In internal validation (10-fold cross-validation), the hybrid feature set achieved the highest performance (AUC 0.870; 95% CI: 0.807–0.937), outperforming whole-lung dosiomics (AUC 0.683; 0.629–0.729) and standard DVH metrics (V5, V10, V20, MLD; AUC 0.612; 0.573–0.658). The Hybrid model also demonstrated strong precision–recall performance (PR-AUC 0.823; 0.751-0.889), indicating improved discrimination under class imbalance.
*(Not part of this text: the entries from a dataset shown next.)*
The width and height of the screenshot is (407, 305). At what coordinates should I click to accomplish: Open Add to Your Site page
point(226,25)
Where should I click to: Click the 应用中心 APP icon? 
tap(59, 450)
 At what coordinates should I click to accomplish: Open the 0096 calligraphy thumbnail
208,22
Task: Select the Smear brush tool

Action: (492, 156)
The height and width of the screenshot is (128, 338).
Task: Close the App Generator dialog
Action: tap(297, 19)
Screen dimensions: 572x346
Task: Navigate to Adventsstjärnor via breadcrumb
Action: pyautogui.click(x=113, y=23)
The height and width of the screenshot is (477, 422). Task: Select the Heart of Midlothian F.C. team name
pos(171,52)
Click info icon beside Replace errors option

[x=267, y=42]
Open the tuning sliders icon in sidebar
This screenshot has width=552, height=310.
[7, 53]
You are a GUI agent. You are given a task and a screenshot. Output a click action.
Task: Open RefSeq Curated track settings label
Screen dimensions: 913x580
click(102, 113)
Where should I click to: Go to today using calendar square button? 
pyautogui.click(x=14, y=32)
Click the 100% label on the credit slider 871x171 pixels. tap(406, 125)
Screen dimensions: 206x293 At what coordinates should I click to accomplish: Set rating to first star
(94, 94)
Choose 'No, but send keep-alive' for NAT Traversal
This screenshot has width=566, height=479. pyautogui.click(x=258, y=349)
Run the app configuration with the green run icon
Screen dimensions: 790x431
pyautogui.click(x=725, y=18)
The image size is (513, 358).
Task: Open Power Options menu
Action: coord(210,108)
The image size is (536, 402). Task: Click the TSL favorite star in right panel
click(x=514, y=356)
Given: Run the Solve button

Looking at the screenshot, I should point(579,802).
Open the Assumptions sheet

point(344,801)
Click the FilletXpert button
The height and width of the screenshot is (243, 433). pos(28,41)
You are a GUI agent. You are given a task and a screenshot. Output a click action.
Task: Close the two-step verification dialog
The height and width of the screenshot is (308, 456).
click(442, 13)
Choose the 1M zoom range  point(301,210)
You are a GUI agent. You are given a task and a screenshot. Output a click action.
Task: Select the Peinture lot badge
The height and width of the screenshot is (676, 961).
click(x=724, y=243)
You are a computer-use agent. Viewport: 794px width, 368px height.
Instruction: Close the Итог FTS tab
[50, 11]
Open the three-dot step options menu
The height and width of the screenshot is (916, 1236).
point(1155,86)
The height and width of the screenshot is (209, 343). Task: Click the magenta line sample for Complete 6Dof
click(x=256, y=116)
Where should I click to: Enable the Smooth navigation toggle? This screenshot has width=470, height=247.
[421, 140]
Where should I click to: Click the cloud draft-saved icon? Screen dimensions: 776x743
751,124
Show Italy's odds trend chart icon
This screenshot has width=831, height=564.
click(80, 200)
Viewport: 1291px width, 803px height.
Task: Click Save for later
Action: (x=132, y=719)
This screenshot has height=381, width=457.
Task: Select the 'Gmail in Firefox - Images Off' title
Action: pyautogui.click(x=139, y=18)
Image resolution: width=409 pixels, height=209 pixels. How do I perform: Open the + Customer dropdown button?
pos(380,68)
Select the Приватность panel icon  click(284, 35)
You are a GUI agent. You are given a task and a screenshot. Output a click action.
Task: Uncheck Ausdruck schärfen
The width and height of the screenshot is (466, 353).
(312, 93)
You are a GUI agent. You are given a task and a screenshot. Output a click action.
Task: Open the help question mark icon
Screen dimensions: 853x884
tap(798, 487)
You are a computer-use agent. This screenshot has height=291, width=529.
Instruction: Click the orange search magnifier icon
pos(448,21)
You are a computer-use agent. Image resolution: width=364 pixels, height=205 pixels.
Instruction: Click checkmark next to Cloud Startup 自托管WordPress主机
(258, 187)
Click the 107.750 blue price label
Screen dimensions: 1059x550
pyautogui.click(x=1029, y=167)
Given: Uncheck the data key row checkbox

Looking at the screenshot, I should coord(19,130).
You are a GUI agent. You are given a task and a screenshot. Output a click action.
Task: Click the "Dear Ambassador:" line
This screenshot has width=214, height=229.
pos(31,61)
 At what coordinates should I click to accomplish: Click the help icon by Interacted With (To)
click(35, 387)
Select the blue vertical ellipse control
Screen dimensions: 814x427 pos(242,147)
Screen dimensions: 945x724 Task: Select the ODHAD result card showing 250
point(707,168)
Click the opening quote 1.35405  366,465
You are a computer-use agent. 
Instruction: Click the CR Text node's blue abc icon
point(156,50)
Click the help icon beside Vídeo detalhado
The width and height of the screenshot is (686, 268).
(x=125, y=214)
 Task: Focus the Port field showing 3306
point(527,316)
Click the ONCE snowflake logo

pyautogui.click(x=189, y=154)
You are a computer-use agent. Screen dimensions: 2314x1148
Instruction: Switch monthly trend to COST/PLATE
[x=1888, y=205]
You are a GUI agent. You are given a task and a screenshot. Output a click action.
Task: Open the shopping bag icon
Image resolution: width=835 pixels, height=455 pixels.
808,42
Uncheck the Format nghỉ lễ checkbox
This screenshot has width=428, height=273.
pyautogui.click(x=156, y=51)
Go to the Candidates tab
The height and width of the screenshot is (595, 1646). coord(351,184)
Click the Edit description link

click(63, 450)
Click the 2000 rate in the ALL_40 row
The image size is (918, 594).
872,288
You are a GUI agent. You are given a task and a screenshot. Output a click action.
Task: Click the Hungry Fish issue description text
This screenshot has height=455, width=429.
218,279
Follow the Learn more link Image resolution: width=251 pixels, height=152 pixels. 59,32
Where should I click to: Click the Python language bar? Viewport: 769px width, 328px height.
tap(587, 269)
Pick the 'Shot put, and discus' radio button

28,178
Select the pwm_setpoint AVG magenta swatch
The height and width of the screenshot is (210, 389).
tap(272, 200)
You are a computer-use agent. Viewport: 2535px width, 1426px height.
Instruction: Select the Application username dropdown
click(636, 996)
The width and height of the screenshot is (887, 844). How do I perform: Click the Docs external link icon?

In the test cohort, the Hybrid model remained superior (AUC 0.846; PR-AUC 0.741) compared with whole-lung dosiomics (AUC 0.628; PR-AUC 0.568) and DVH metrics (AUC 0.593; PR-AUC 0.538).

Conclusion

The multi-scale hybrid dosiomics approach demonstrated superior predictive performance compared to single-scale and conventional DVH approaches. By capturing spatial dose heterogeneity that global metrics miss, this approach facilitates more accurate RP risk prediction for patients treated with VMAT.